◆ WHAT YOU WILL DO
Repeat the listing that follows character for character, omitting images.

────

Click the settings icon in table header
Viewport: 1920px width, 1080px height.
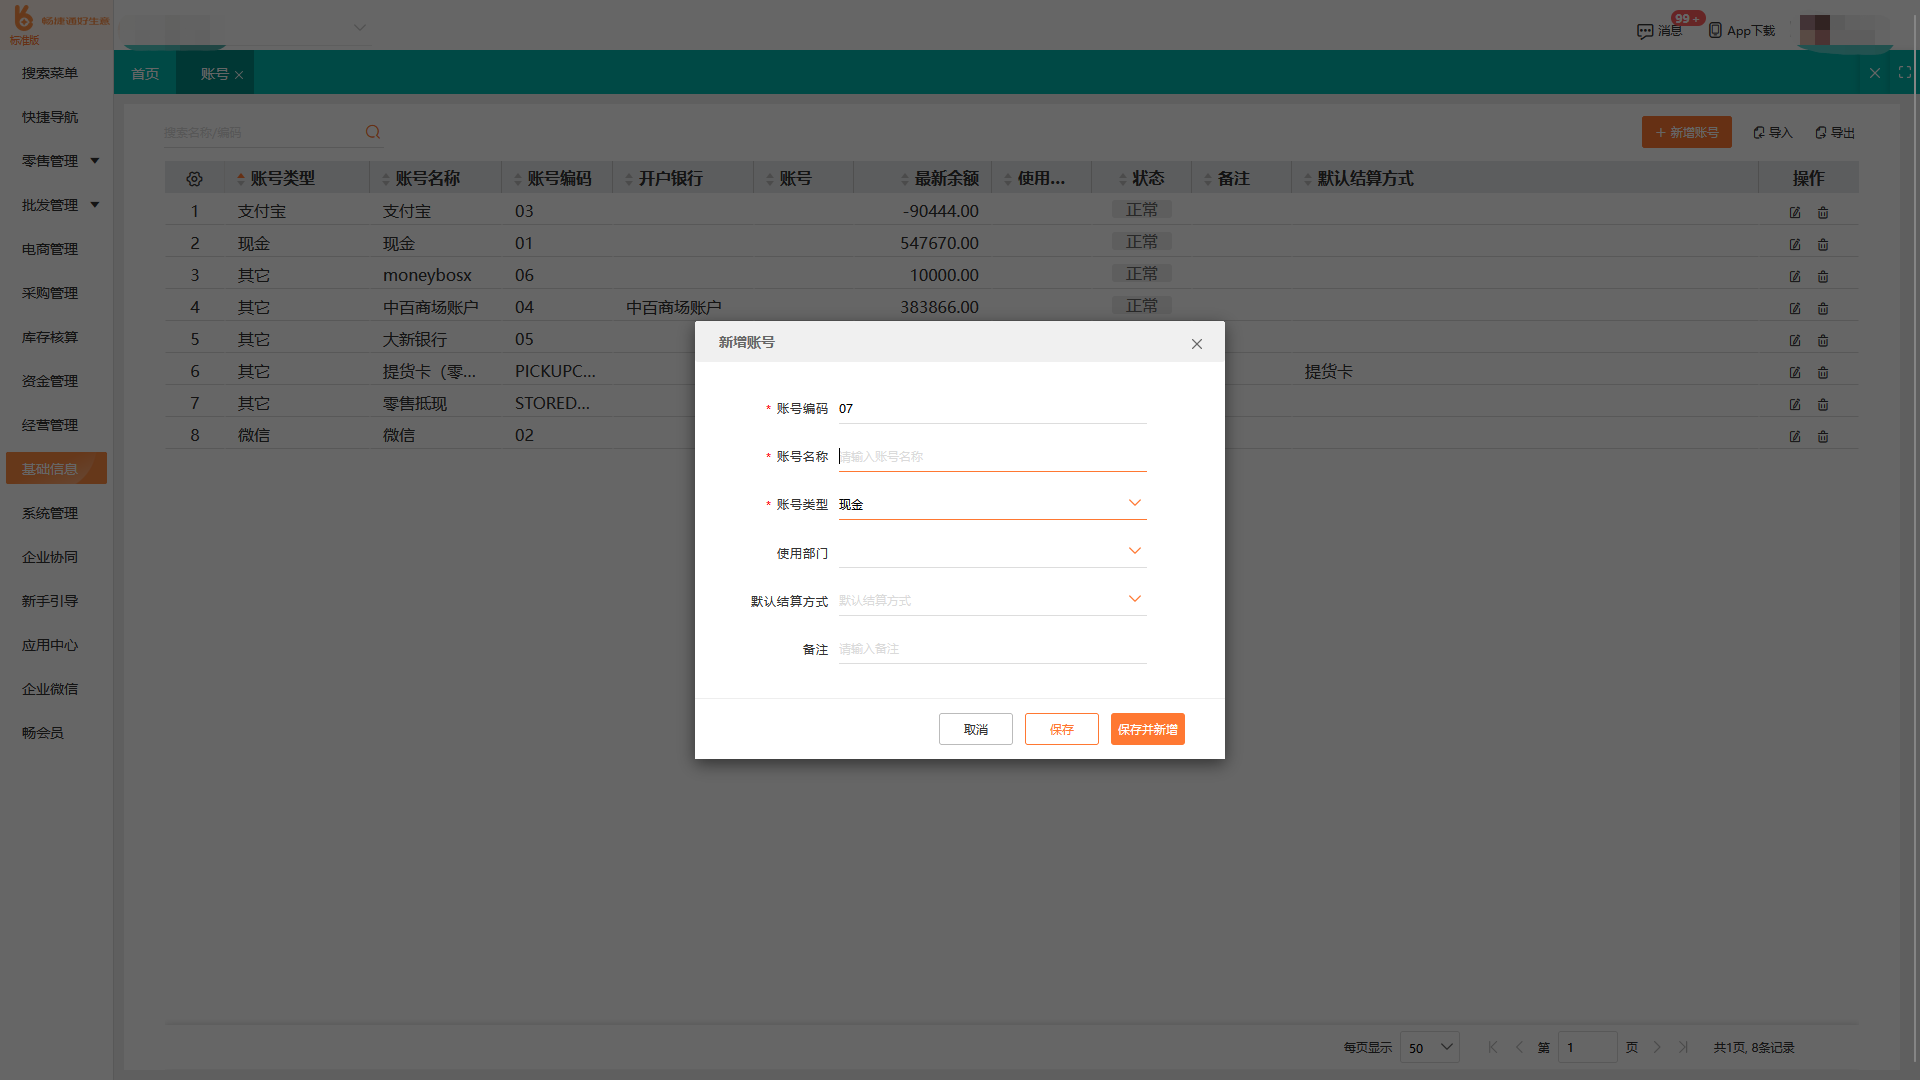point(194,178)
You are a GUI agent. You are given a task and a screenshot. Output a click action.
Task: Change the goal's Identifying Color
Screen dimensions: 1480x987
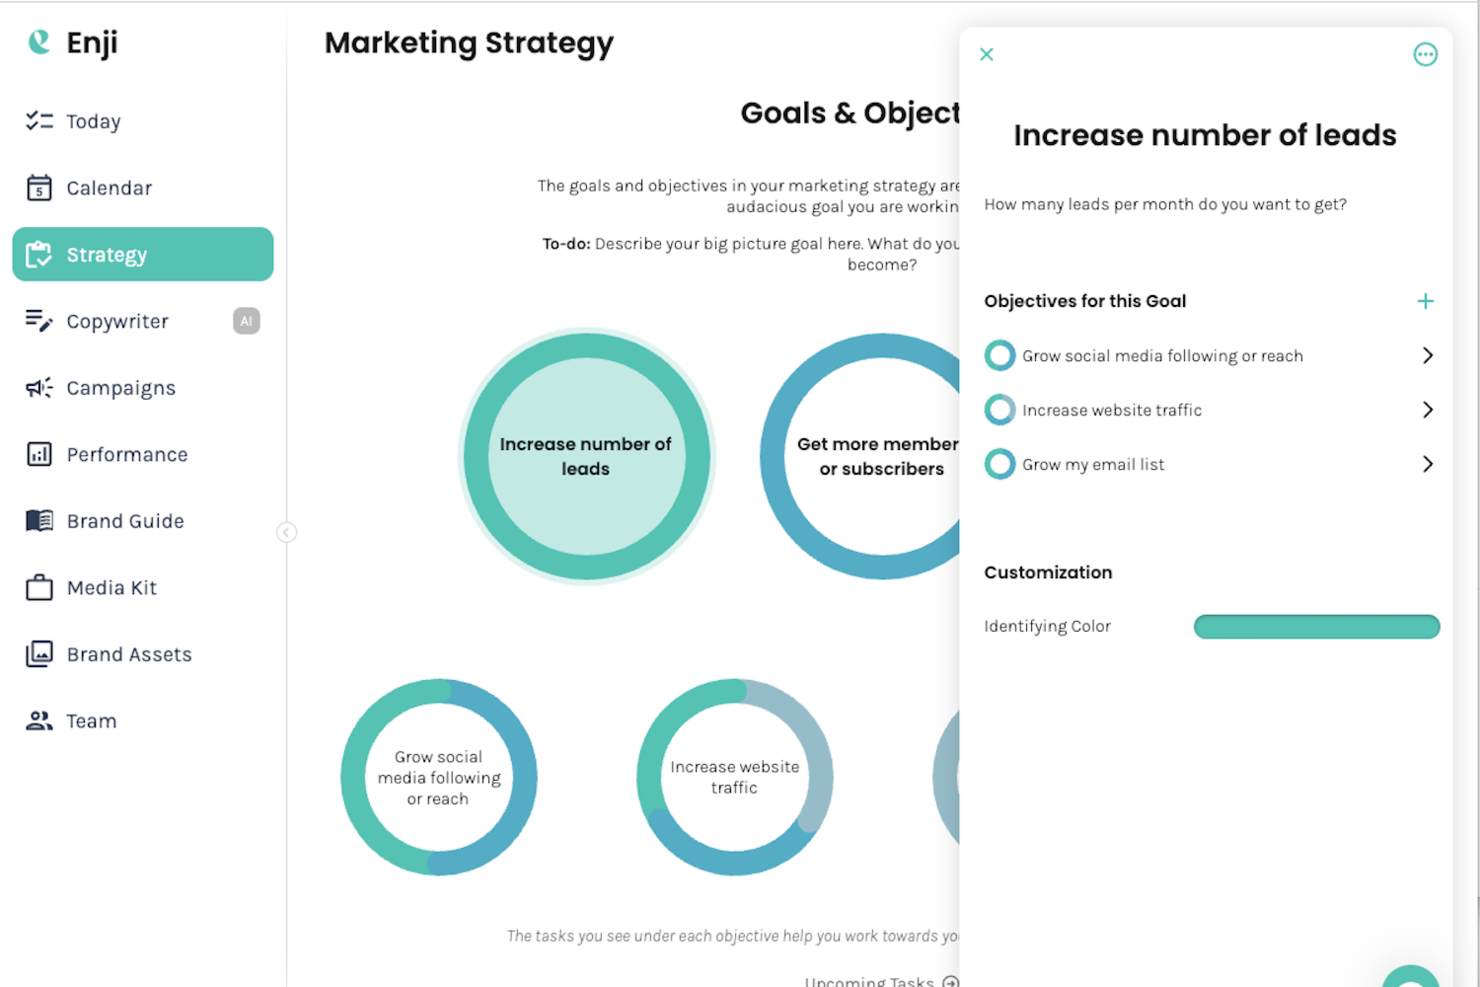pyautogui.click(x=1316, y=626)
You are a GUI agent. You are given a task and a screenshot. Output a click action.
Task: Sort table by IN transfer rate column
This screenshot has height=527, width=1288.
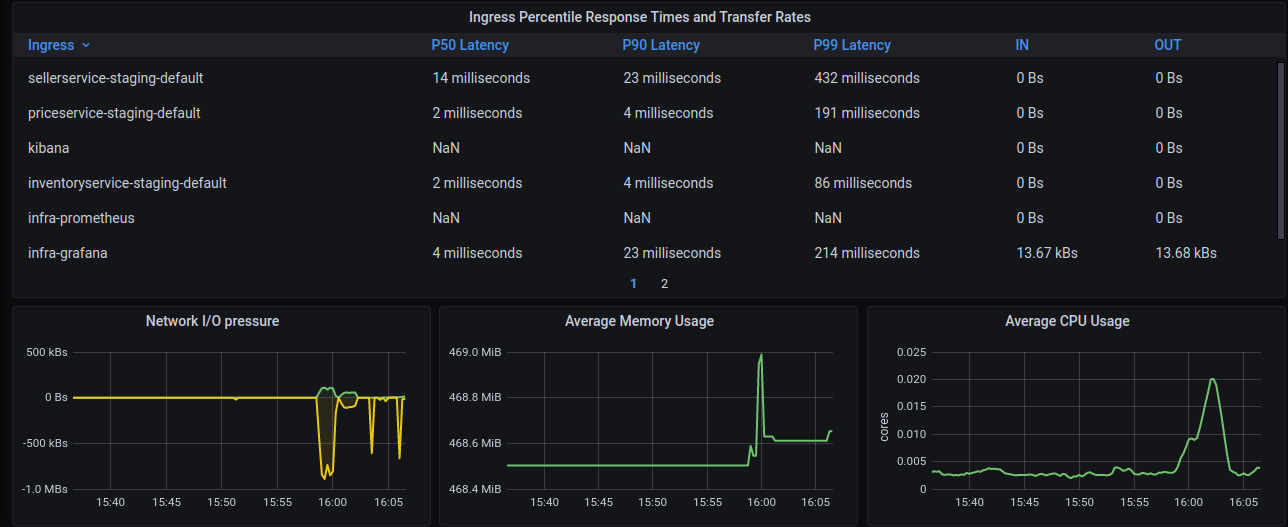click(x=1022, y=45)
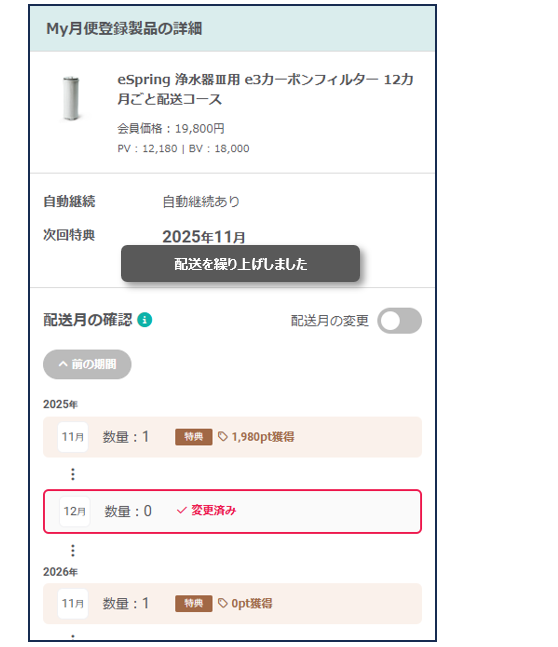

────

◆ RESPONSE TO THIS TASK
Click the settings icon in table header
Viewport: 1920px width, 1080px height.
point(194,178)
You are a GUI agent. You are given a task and a screenshot. Output a click action.
Task: Change the goal's Identifying Color
Screen dimensions: 1480x987
pyautogui.click(x=1316, y=626)
You are a GUI agent. You are given a task and a screenshot. Output a click action.
Task: Sort table by IN transfer rate column
This screenshot has height=527, width=1288.
click(x=1022, y=45)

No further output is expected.